第7話

でもやっぱり僕はサチがいないのが寂しくて、いつも夜になったら電話した。


「ねぇ、サチ~、いつ帰ってくんの?」


「ん~当分帰れないかな。姉ちゃん忙しいのよ。ごめんね。」


「僕、姉ちゃんとこに居候しようかなぁ。」


サチはすぐに笑う。サチの笑い声のせいで、受話器の向こう側にある何かがぼくの耳のそばでカタカタ震えている。耳がくすぐったくなる。


「居候?そんな難しい言葉どこで覚えたの?」


「母さんがいっつも見てるドラマでやってた。」


「ませやがって。」


「僕はもう大人だよ・・・」 


ゴンっ。ガチャン。


いつもサチとの電話を終わらせるのは、父さんだった。いつもげんこつが飛んできて、電話が切られる。そして父さんも切れている。「長い」の一言。
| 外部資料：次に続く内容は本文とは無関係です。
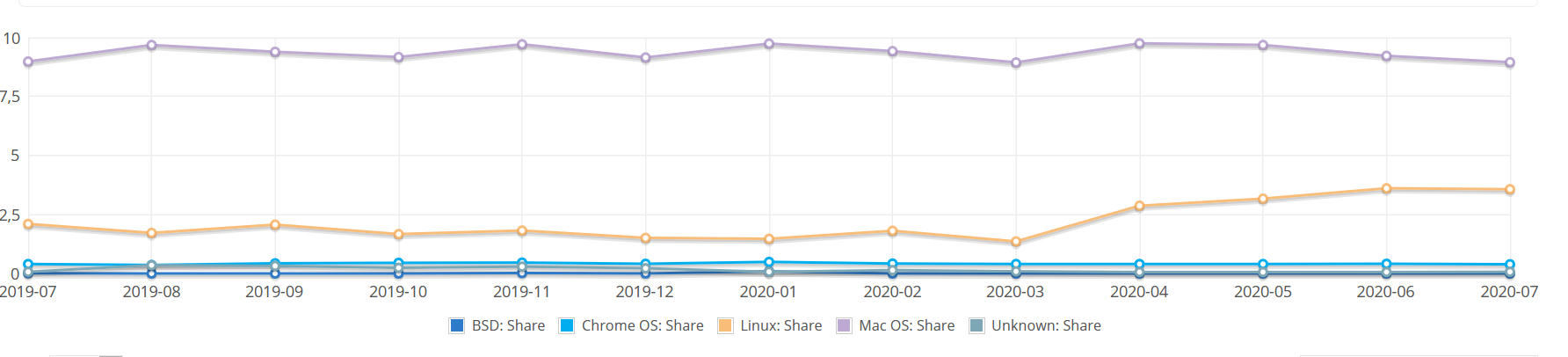Screen dimensions: 1568x357
Task: Toggle the "Unknown: Share" legend text
Action: [x=1046, y=325]
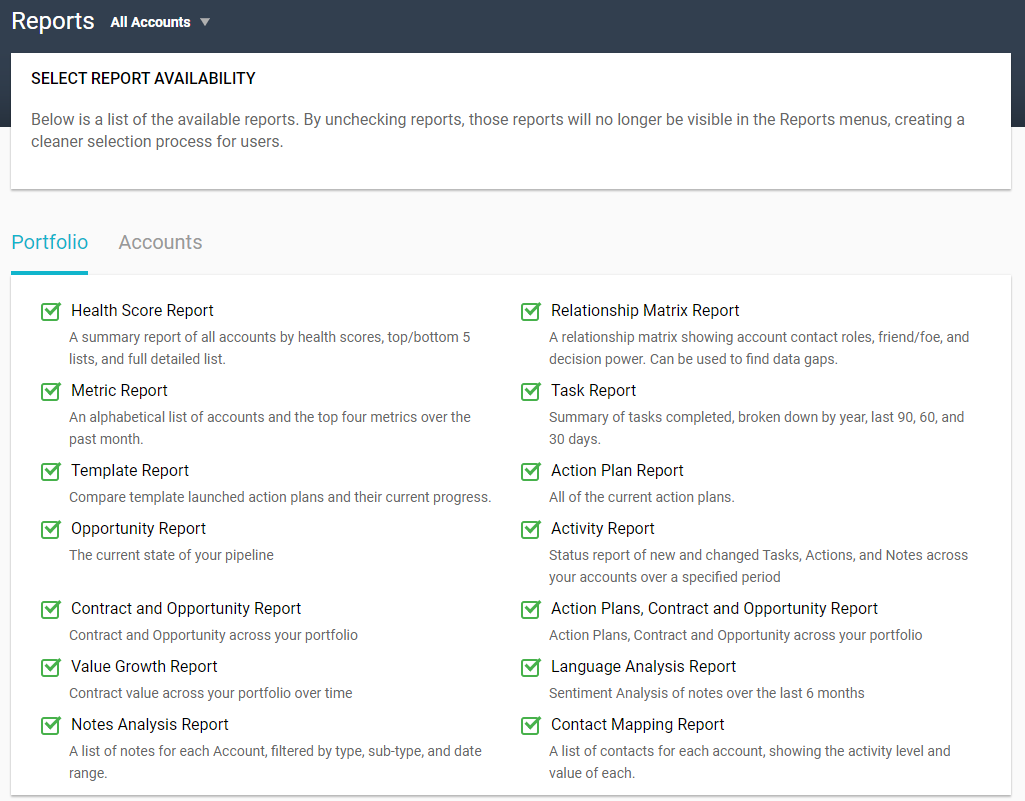
Task: Uncheck the Contact Mapping Report checkbox
Action: (x=530, y=725)
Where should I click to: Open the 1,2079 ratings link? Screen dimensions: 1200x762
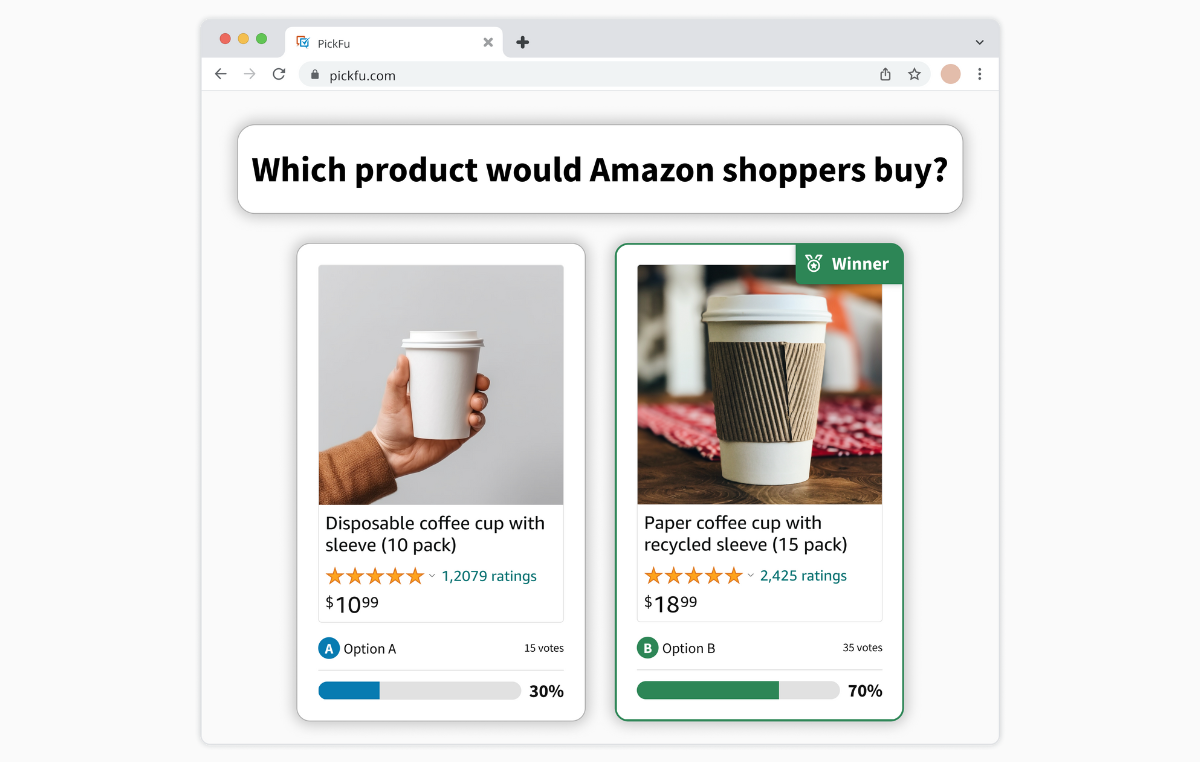[489, 576]
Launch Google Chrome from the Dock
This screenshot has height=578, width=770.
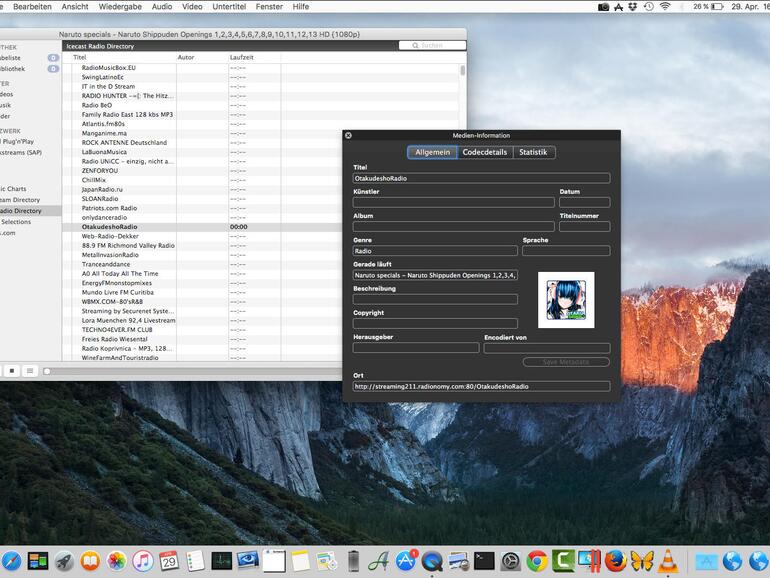[x=537, y=561]
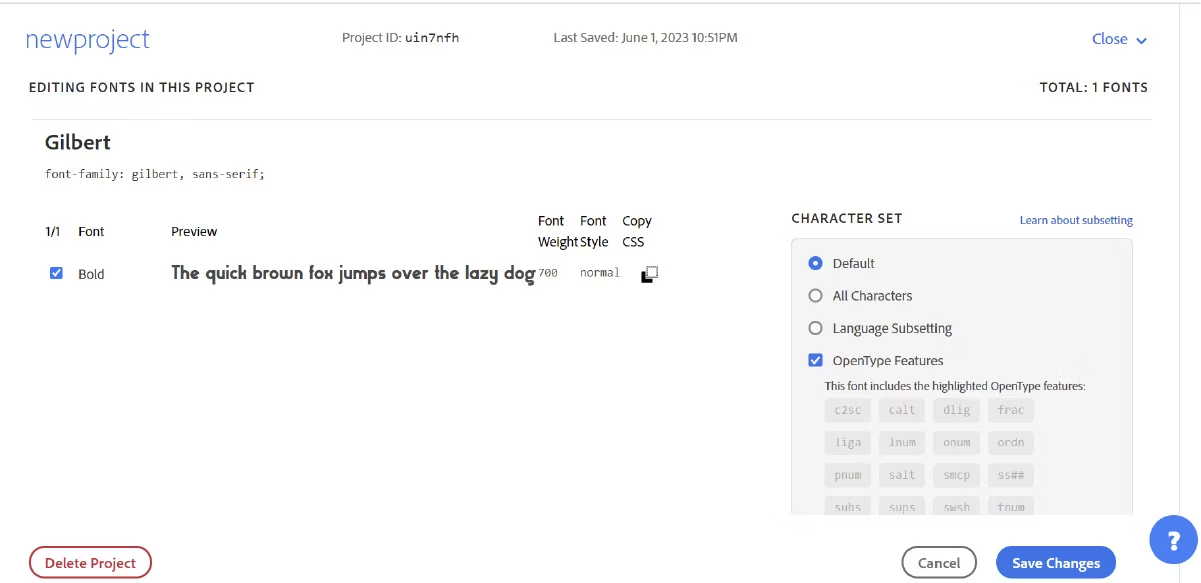This screenshot has width=1201, height=583.
Task: Disable the OpenType Features checkbox
Action: (815, 360)
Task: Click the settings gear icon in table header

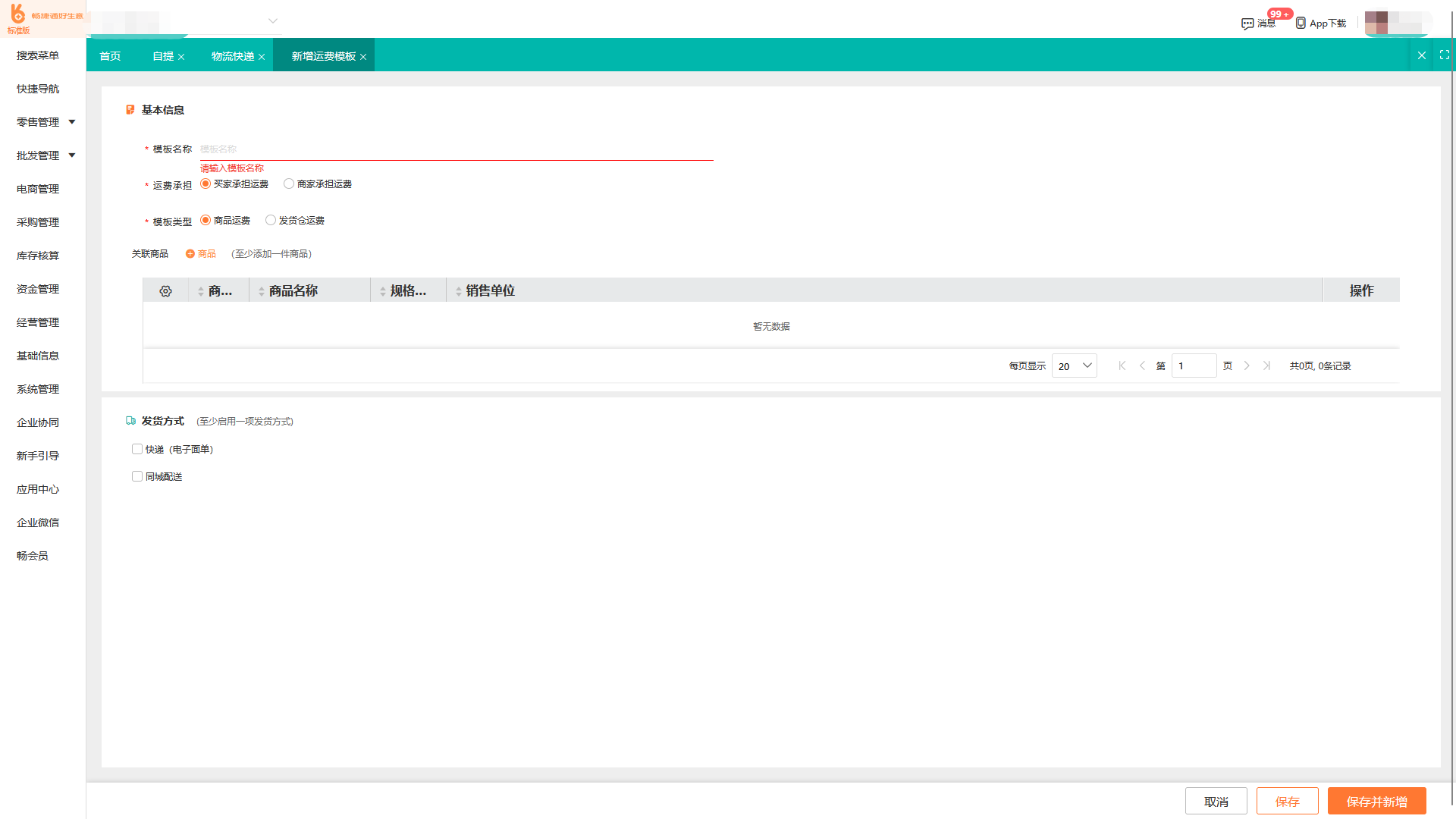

父さんはそんなに口数が多い人ではなかった。少なくとも僕の前ではそうだった。いつも一言二言で僕を諭して去っていく父さん。言葉ではない何かで僕を圧倒する。上手く説明できないけど、父さんは言葉以外の、雰囲気とか空気の重さとか距離感とか自分の体に対する力の入れ方とか背中から発しているオーラとか、目では見えないようなものを微妙に調節して僕に何かを伝えていた。僕はちゃんと受け取っていた。でもそれらが何なのかまだ上手く話せない。だから思い出話の続きをする。


父さんにいつも途中で電話を切られたとしても、サチと話をすると気持ちがすぅっとしていい気持ちになる。だから毎日電話をかけたくなる。けど父さんに殴られるから控えめにしていた。僕は大人だったから。